The dean of Medicine at the ULL warns that teaching will be “quite bad” if the number of students is increased

The dean of the Faculty of Health Sciences of the University of La Laguna (ULL), Agustín Castañeyra, warns that 100 more students per school year does not solve the problem of the lack of doctors because they will be on the market “in ten or eleven years ” and, moreover, it would make the quality of teaching “quite bad”.

In an interview with Europa Press, he comments that this amount of students is “unfeasible” and demands, before increasing the number of places, as requested by the Parliament, that the teaching faculties, materials and equipment be provided first necessary to deal with this increase in students.

He says that in the clinical practices, which are carried out at the University Hospital of the Canary Islands (HUC), the Hospital of La Candelaria and the health centers are already “very close” to have the appropriate student/doctor ratio. “If they increase by 100 more students, where do they do their internships?, the quality will suffer a lot”, he comments.

Castañeyra maintains that “we need to think very carefully” about how to make a possible increase in the number of students (the Llacuna Faculty adds between 130 and 140 each year and licenses more than 600) and makes it clear that “with the same teaching staff” the deans of the centers oppose it.

As an example, he details that in 2018 there were 25 professors and in 2025 there will be five due to retirements and the number of tenured professors has gone from 50 in 2018 to 40 this year, while associates have also fallen from 90 to 80 in four years. “It is a very serious problem because places are not called”, he adds.

The dean points out that “if they are removed, the places are filled” and that is why they are “fighting” from the dean’s office, although he does not hide that to be a professor and full professor “you need to be accredited and it costs more and more”.

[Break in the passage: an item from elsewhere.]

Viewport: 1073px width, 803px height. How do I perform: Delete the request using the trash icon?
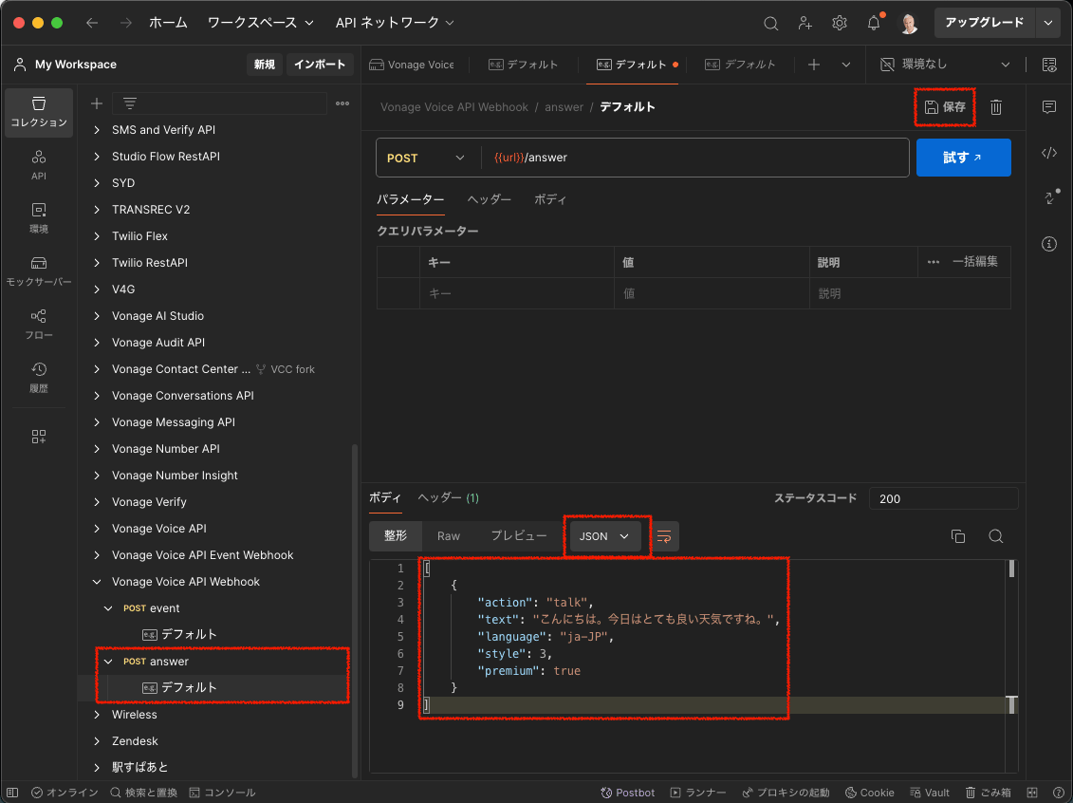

At least he appreciates that in two years eight more people have been hired as associate professors, rather than the figure of an associate who cannot be put in charge of a subject, make teaching guides or organize practice groups.

“A university hospital, for each service, must have a professor attached and there are already services without any professor, that’s why eight places came out. Maybe, in three or four years, if we hire eight a year, we will be like in 2018”, he says.

Along these lines, he understands that a “structural reform” of the entire system is needed to address the lack of doctors in Spain and regrets that “it has not been done before” because it continues with the health planning agreed in 1982. “It is a problem that comes from afar”, he indicates.

According to his opinion, “the simplest thing is to say that we need to increase students, if you give me 15 or 20 we attend to them as best we can but it does not solve the problem”.

Bad contracts and lower pay than in Europe

In order to find a short-term solution, he proposes improving working conditions because the students who finish and finish the MIR see that the contracts “are not very good” and with interim periods of up to 20 years.

“Perhaps they offer him a position abroad and run away, paying what they are paid”, he points out.

The other additional problem that could be presented is that of the equipment or the infrastructure of the Campus of Health Sciences since they are always “doing things” and the possibility of building a new faculty is discussed but it always remains “at the letter to the Magi”.

“The first is the teaching staff and then the other. If there are no teachers because I want a large faculty”, he adds.

In fact, the dean demands more administrative positions since it has gone from eight to two in recent years. “I tell the workers that you work from 8 to 3 and if deadlines are not met, they are not met”, he emphasizes, stressing that there are “deficiencies in everything” and the faculty has “a huge job” because it groups Medicine students, Nursing and Physiotherapy.

Questioned by the high cutoff mark in Medicine (this year there were 2,000 pre-registrations and the last student entered with a grade of 12.7) he acknowledges that it is one of the “most demanded” degrees because “everyone who finishes has a way out” although he specifies that it is a “vocational, sacrificial and very beautiful” training.